- Work task
Provide only the number of lines below that contain the word "from".

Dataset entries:
+ + + + +

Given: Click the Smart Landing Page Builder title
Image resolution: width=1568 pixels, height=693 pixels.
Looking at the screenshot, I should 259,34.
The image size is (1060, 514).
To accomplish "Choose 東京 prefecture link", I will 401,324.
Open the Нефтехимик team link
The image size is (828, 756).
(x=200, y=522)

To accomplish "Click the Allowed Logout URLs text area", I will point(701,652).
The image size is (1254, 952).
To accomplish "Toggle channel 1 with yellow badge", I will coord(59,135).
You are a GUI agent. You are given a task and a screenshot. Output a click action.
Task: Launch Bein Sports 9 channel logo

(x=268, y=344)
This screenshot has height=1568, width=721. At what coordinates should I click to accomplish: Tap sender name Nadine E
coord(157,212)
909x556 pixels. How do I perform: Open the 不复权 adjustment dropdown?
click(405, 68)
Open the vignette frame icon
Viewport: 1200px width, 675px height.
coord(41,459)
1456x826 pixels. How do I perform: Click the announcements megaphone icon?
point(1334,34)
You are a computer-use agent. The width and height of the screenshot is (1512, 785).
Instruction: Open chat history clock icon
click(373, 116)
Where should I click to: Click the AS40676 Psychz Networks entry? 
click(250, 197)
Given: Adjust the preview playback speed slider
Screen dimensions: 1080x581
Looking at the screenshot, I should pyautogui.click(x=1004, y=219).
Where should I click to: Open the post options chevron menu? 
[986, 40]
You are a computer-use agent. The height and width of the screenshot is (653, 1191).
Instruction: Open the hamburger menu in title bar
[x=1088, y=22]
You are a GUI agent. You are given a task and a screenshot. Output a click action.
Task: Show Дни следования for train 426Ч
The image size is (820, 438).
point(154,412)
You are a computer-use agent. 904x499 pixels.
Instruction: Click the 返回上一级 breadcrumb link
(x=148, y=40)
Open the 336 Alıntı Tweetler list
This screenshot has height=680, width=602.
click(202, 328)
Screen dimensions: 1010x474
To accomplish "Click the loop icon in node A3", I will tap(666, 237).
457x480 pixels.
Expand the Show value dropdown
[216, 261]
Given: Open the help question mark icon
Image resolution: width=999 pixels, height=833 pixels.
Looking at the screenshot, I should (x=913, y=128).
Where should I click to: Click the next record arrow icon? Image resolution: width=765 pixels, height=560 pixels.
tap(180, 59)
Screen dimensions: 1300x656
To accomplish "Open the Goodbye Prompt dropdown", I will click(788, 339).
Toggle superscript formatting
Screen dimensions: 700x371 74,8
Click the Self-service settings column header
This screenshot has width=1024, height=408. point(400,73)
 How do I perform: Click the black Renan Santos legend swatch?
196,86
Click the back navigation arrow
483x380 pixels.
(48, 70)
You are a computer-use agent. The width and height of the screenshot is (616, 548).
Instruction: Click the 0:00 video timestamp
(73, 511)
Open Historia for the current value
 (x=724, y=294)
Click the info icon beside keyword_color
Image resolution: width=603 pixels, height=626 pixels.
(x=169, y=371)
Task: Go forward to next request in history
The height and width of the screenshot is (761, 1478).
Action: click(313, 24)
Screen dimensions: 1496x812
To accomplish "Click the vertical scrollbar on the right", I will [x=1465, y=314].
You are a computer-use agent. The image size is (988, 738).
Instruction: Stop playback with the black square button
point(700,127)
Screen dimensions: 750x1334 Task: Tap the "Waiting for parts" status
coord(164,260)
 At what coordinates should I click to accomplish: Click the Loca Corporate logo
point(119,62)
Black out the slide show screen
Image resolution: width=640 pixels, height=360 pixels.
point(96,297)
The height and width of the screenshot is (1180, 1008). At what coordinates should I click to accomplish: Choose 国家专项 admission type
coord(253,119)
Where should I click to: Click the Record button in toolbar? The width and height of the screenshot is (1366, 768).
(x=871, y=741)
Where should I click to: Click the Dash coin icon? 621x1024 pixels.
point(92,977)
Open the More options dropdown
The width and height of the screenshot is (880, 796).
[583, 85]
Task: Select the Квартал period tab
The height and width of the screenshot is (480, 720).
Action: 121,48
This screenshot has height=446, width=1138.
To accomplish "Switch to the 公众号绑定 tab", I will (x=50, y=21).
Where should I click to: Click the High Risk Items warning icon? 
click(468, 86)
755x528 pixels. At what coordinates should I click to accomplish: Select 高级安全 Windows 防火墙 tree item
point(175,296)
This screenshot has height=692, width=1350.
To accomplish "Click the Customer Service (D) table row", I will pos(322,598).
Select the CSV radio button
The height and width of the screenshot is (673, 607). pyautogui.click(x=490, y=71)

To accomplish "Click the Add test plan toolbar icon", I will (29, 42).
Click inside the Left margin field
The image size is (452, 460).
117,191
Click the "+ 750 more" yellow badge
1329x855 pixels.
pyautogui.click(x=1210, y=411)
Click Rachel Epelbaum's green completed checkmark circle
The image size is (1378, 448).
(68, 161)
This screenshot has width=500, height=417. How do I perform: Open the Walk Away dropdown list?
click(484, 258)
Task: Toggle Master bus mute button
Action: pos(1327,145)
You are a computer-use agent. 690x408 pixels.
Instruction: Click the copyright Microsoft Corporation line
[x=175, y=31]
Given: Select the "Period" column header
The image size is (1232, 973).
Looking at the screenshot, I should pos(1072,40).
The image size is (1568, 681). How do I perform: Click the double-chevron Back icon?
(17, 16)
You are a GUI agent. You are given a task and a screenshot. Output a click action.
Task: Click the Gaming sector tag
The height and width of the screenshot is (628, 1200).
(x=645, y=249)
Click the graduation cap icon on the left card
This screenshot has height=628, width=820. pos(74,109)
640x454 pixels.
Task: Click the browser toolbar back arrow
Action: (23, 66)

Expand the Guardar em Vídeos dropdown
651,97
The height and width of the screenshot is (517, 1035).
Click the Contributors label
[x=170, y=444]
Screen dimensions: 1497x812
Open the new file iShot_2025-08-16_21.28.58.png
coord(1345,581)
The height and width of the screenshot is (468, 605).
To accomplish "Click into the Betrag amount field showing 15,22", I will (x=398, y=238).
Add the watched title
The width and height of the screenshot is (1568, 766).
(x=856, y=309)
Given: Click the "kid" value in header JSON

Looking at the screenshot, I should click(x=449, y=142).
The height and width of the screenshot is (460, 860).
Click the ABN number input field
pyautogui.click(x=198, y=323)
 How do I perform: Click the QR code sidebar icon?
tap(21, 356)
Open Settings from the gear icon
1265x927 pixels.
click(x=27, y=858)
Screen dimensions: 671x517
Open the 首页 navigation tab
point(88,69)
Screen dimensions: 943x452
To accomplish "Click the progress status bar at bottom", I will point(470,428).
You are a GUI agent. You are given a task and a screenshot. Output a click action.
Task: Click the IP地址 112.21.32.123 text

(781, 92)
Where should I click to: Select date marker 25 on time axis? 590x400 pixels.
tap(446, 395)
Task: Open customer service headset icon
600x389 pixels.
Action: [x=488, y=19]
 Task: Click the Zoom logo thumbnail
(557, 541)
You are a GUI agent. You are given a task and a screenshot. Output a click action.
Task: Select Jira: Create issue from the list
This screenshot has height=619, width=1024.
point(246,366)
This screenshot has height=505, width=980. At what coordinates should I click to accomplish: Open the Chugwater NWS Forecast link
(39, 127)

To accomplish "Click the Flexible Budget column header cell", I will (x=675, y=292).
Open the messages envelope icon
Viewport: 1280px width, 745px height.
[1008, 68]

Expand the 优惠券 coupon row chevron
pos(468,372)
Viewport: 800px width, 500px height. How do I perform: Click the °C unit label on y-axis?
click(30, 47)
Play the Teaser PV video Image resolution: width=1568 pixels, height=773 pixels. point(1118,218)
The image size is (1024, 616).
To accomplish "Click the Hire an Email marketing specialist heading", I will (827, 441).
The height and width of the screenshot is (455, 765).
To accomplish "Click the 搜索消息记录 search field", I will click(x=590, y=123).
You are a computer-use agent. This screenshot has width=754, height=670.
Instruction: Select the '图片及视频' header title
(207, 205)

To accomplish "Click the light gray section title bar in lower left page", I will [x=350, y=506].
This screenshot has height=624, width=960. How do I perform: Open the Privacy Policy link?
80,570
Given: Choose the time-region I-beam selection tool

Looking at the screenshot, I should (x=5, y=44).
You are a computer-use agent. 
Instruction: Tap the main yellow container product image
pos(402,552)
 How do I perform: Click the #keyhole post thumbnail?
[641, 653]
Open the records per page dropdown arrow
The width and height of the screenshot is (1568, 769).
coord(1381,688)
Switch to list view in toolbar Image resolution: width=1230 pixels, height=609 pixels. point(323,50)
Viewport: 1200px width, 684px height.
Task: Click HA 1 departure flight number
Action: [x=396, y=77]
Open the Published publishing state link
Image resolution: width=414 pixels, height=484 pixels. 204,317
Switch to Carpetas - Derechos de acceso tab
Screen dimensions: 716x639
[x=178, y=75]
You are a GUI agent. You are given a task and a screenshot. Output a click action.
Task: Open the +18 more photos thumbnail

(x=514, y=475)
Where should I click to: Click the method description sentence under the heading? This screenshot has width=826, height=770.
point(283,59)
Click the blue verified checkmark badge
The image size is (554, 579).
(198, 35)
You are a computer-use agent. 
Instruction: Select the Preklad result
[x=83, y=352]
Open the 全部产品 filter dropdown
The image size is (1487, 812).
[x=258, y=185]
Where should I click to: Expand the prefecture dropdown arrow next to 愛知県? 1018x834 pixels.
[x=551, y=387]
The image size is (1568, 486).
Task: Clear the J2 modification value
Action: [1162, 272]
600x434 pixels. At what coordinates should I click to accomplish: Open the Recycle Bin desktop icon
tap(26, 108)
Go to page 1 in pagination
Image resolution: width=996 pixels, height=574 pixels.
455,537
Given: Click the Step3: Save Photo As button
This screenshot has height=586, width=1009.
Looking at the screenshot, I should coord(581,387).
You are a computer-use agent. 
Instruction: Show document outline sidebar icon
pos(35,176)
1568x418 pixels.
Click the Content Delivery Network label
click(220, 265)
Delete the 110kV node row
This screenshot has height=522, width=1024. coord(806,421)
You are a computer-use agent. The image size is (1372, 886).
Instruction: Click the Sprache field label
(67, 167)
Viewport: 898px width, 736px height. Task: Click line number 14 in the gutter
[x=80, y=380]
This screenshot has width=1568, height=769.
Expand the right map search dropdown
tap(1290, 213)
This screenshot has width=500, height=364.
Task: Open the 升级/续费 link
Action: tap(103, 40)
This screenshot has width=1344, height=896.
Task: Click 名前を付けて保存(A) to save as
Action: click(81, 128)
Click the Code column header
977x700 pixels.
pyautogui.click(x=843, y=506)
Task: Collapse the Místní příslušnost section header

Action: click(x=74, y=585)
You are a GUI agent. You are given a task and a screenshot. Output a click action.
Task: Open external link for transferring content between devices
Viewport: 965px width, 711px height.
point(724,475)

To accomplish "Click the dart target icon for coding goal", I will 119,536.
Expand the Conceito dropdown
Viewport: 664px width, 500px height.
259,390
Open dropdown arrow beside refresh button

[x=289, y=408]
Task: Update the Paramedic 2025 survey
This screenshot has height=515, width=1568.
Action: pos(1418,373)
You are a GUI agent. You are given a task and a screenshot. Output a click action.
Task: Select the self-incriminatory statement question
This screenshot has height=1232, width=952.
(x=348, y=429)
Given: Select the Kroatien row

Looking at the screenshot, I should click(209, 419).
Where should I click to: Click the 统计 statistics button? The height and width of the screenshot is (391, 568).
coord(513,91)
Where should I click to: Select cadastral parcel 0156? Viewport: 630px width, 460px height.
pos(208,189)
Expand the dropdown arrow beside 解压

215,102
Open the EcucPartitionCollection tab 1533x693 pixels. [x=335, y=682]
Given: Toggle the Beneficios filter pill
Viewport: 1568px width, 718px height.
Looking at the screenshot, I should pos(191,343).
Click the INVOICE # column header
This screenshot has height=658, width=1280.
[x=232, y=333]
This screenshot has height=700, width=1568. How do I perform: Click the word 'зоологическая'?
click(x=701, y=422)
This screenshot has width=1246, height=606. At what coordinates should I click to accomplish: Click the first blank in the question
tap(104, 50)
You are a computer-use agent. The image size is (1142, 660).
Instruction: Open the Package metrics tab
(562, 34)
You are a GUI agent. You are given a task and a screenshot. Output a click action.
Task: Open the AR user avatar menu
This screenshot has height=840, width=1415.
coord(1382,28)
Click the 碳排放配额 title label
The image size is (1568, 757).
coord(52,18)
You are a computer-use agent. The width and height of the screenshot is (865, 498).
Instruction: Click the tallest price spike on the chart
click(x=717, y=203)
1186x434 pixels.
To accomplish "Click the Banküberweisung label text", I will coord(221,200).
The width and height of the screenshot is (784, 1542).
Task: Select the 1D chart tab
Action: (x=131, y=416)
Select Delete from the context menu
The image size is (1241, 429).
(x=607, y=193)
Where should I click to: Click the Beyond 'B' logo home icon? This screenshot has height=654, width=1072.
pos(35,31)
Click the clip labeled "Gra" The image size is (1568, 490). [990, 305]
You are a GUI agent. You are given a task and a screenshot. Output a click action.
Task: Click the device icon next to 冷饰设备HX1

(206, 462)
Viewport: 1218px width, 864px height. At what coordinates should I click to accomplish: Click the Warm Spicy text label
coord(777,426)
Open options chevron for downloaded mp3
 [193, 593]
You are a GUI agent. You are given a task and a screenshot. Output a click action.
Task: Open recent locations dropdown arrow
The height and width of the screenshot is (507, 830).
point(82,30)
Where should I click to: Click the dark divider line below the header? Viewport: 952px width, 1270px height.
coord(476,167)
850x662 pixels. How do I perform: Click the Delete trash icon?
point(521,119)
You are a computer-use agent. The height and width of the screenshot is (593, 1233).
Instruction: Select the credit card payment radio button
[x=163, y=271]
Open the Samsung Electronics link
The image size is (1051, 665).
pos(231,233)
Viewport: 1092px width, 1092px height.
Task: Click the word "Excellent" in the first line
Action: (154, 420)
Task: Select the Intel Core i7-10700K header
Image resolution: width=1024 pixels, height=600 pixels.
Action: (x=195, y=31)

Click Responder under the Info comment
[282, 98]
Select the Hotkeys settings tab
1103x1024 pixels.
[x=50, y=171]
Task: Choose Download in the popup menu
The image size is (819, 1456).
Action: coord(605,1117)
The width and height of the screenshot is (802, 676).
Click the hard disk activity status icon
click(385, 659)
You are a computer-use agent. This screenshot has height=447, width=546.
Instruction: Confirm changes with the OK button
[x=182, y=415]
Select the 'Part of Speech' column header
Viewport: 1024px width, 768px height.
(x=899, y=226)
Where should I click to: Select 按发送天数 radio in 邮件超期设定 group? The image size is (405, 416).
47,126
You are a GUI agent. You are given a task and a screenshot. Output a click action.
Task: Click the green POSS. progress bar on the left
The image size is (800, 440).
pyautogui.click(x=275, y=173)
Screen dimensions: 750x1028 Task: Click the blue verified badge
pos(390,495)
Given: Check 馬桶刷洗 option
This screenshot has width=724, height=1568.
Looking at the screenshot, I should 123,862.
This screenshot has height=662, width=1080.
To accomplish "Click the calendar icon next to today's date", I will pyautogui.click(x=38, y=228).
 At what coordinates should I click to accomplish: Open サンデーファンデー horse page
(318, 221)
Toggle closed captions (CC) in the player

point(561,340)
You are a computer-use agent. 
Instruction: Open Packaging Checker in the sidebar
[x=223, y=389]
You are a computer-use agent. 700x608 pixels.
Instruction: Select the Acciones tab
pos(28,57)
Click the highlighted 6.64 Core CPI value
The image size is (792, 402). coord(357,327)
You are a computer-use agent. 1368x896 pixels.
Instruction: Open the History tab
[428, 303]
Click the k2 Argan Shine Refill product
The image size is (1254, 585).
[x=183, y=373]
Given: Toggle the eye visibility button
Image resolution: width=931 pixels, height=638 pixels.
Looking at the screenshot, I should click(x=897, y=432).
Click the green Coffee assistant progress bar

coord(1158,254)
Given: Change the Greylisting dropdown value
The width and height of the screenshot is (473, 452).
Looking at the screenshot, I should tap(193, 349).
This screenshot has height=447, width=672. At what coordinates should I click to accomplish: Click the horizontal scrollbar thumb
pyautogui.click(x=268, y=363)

+ + + + +

- Result below
3